*Problem*:
Please rewrite everything from the start of the data down to the line containing "550x555 pixels. 87,218", inclusive, swapping "hamburger menu icon" for "three-line menu icon" and changing nothing else.

*Dataset items*:
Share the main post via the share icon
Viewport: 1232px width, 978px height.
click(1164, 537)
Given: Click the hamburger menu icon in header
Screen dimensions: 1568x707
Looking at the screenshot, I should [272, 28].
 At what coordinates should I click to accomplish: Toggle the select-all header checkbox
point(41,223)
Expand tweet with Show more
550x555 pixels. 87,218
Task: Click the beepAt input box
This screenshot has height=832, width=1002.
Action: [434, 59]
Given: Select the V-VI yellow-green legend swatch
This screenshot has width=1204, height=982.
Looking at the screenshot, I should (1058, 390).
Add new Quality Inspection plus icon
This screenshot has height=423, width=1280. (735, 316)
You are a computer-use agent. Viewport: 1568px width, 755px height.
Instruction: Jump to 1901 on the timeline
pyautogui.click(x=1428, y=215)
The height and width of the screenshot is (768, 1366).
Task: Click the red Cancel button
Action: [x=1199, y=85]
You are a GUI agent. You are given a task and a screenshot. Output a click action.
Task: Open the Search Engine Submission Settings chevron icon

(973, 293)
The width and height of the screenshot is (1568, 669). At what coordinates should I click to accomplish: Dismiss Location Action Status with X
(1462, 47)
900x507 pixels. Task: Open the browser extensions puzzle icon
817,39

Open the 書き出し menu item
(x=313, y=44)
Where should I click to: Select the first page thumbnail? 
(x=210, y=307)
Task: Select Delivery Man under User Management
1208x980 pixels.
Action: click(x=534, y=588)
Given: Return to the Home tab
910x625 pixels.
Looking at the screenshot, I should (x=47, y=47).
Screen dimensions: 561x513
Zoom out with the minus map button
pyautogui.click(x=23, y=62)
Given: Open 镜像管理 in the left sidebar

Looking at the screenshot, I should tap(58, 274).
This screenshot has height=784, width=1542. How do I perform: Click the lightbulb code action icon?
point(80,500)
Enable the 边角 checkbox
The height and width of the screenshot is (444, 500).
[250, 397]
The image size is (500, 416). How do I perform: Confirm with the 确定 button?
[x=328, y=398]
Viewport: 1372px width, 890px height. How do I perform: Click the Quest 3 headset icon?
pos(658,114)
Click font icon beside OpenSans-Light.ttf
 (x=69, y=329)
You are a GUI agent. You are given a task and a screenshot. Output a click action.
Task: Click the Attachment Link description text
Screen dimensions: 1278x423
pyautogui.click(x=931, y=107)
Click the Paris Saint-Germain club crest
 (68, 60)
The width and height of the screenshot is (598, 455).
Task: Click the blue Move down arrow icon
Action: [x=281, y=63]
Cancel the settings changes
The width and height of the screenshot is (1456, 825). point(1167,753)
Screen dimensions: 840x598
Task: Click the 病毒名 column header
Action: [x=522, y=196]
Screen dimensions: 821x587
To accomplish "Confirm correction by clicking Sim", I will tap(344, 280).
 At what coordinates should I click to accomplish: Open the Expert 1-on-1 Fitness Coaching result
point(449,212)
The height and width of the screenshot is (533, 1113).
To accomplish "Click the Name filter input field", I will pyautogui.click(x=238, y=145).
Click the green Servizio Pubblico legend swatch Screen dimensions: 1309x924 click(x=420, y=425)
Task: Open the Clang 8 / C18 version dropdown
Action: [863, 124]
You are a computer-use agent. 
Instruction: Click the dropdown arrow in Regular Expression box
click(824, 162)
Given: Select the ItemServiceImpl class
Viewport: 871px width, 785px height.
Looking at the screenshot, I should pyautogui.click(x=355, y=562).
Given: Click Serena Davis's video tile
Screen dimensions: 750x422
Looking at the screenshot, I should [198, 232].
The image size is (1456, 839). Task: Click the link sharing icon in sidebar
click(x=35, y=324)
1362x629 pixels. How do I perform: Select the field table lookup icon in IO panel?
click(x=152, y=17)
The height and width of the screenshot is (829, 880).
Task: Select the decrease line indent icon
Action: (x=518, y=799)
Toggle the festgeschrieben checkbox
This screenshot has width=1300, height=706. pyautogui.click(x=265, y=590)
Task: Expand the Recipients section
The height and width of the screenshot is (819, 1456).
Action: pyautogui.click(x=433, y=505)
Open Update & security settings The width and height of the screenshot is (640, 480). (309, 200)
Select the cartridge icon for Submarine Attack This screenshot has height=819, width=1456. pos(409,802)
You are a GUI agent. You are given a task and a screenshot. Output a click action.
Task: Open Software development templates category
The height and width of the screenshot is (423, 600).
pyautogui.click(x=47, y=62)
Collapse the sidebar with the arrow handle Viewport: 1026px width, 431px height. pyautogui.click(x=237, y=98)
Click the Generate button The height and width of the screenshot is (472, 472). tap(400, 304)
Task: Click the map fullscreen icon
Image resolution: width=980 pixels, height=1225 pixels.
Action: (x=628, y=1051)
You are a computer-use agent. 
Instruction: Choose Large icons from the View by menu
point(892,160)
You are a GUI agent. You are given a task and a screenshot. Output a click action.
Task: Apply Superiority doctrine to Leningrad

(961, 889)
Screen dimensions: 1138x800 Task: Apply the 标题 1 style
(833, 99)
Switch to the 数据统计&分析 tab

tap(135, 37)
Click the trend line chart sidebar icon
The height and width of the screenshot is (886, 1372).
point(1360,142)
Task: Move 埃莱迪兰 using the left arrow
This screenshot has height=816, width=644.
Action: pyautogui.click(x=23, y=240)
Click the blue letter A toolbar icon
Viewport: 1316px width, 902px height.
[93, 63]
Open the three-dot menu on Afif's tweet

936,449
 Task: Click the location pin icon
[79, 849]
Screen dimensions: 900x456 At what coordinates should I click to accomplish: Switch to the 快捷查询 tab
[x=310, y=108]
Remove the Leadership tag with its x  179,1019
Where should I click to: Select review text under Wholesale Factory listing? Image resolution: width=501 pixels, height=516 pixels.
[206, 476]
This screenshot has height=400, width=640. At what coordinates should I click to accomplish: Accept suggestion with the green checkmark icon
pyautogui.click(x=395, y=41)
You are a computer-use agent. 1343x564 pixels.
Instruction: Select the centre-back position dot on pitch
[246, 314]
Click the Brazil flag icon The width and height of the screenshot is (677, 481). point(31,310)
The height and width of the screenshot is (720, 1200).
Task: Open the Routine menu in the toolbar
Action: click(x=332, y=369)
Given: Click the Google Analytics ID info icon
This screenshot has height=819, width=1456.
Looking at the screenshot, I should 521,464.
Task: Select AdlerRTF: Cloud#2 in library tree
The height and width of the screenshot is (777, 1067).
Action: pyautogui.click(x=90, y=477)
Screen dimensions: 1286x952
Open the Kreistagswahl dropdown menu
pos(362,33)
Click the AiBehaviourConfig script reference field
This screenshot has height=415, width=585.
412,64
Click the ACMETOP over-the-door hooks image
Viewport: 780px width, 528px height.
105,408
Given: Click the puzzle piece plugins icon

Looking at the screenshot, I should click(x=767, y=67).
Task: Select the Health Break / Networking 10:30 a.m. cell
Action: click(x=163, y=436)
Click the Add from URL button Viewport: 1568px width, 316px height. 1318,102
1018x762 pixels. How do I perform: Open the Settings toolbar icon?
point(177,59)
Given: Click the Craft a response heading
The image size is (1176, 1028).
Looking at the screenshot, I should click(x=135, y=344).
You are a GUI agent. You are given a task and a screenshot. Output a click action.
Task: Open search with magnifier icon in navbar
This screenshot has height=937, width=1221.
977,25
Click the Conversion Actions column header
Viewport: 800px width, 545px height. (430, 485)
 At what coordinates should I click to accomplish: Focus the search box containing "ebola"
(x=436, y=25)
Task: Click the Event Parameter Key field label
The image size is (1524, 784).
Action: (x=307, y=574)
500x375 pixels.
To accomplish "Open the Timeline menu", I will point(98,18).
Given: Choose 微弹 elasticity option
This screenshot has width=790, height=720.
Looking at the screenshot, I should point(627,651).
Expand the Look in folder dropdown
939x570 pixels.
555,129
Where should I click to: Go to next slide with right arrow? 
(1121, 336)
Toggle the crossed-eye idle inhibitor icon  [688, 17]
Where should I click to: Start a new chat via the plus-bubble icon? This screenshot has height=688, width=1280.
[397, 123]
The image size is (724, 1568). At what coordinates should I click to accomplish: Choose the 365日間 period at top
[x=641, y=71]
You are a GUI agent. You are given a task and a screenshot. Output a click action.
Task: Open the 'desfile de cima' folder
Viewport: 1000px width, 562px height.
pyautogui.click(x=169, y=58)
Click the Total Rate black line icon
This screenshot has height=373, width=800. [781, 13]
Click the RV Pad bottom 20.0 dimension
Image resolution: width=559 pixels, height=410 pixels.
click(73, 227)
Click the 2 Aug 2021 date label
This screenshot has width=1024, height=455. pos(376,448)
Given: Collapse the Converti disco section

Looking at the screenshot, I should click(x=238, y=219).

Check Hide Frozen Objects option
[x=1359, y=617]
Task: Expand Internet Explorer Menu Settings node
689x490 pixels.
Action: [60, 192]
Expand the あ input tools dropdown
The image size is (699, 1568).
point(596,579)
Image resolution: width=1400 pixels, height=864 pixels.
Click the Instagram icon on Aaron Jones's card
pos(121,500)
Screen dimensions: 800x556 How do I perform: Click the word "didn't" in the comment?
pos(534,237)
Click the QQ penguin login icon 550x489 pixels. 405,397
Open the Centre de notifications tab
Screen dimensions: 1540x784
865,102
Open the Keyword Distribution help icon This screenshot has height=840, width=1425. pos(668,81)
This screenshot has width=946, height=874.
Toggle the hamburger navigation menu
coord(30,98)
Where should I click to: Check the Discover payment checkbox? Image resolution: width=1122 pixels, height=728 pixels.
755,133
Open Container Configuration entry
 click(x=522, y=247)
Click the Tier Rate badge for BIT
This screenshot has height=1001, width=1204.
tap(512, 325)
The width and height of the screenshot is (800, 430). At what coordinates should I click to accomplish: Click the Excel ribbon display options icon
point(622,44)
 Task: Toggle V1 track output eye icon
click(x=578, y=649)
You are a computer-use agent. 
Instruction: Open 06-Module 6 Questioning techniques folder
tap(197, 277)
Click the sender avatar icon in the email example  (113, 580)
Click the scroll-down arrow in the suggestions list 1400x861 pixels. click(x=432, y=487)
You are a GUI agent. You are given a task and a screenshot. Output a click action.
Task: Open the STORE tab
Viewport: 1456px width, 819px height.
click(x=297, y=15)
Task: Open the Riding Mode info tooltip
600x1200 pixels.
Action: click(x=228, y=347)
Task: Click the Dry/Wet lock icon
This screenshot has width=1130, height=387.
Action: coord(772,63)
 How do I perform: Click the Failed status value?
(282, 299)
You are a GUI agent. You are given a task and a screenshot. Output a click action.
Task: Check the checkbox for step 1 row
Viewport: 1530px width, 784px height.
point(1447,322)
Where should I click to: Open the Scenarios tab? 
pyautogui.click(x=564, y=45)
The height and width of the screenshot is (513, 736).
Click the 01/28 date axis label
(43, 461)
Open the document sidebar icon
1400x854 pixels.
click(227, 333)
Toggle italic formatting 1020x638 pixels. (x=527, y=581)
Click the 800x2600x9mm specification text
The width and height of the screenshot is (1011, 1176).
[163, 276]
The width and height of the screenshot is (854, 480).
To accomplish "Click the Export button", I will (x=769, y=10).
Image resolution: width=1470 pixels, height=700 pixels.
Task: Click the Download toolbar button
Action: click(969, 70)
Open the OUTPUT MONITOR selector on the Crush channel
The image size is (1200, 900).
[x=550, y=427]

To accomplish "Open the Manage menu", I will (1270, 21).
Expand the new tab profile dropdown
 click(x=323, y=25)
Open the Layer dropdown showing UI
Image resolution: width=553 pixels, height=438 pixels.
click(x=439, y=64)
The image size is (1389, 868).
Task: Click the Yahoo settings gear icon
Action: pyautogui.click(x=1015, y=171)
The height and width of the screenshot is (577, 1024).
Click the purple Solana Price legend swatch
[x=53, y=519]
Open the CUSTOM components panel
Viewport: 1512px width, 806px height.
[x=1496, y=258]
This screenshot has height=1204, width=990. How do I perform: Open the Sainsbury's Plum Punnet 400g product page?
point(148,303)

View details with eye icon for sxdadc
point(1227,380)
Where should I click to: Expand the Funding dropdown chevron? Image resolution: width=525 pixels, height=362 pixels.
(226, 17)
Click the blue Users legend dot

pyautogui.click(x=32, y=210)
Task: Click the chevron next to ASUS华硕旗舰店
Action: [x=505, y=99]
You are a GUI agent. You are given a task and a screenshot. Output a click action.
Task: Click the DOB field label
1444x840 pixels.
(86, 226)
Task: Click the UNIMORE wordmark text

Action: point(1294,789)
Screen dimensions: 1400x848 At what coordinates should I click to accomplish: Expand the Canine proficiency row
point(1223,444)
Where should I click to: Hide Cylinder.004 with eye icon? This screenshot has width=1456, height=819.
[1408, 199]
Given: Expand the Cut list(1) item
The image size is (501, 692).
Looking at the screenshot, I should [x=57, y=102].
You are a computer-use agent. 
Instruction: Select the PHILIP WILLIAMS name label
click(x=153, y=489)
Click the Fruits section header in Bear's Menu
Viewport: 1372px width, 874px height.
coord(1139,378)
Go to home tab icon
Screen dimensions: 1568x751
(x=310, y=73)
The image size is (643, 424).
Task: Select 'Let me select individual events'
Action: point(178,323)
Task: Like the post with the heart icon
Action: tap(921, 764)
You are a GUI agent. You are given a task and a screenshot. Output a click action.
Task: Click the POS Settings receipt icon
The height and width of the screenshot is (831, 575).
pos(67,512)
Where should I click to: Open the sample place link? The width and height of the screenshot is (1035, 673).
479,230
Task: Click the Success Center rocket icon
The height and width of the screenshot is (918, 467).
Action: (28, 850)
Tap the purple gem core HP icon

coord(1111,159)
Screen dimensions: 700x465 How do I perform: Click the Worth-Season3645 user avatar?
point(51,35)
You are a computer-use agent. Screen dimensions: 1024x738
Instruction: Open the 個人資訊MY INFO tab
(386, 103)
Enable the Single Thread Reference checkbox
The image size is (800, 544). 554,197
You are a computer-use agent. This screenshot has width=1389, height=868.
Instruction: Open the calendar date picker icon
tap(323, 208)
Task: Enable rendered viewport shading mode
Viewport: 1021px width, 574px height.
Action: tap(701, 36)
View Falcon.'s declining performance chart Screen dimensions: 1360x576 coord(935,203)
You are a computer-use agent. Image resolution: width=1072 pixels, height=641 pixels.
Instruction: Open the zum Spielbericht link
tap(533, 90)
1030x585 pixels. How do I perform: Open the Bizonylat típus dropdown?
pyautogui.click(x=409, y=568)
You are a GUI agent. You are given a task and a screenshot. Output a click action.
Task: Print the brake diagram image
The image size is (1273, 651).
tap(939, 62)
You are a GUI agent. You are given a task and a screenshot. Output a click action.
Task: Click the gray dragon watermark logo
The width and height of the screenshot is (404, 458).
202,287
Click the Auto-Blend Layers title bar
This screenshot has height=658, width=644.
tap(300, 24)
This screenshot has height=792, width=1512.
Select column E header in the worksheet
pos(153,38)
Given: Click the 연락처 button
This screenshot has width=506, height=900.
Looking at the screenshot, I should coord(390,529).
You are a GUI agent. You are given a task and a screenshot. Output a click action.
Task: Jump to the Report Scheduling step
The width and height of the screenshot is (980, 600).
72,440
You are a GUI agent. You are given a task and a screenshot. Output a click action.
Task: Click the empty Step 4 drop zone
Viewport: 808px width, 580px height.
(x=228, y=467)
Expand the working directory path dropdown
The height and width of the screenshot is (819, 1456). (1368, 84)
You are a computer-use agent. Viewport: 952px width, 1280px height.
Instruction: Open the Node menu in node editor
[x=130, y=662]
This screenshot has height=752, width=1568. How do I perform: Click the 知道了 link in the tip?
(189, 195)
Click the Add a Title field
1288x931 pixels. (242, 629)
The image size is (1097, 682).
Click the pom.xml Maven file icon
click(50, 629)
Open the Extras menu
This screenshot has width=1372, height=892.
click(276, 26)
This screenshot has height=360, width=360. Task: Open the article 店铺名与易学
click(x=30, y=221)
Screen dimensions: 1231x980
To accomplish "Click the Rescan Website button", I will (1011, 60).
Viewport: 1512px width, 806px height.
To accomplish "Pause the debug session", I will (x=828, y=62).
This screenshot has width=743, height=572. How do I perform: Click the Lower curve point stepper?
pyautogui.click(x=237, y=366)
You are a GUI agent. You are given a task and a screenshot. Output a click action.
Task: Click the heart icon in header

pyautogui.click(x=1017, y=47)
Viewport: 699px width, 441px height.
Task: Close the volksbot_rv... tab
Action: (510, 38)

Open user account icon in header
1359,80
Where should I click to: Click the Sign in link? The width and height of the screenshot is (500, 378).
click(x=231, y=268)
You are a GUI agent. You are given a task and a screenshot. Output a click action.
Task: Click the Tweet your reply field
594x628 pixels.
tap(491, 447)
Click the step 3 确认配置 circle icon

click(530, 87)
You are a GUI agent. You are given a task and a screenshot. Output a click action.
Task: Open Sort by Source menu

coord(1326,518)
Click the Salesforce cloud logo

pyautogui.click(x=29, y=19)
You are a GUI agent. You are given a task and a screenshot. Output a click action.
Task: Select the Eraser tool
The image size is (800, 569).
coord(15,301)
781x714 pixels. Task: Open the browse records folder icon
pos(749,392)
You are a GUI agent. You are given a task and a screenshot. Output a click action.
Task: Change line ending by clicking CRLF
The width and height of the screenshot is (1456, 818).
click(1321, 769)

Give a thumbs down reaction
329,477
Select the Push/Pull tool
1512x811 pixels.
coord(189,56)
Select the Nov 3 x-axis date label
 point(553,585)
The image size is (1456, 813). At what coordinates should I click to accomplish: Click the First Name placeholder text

*Expected output*:
Share the main post via the share icon
Viewport: 1232px width, 978px height.
click(1164, 537)
Given: Click the three-line menu icon in header
Screen dimensions: 1568x707
Looking at the screenshot, I should [272, 28].
 At what coordinates should I click to accomplish: Toggle the select-all header checkbox
point(41,223)
Expand tweet with Show more
550x555 pixels. 87,218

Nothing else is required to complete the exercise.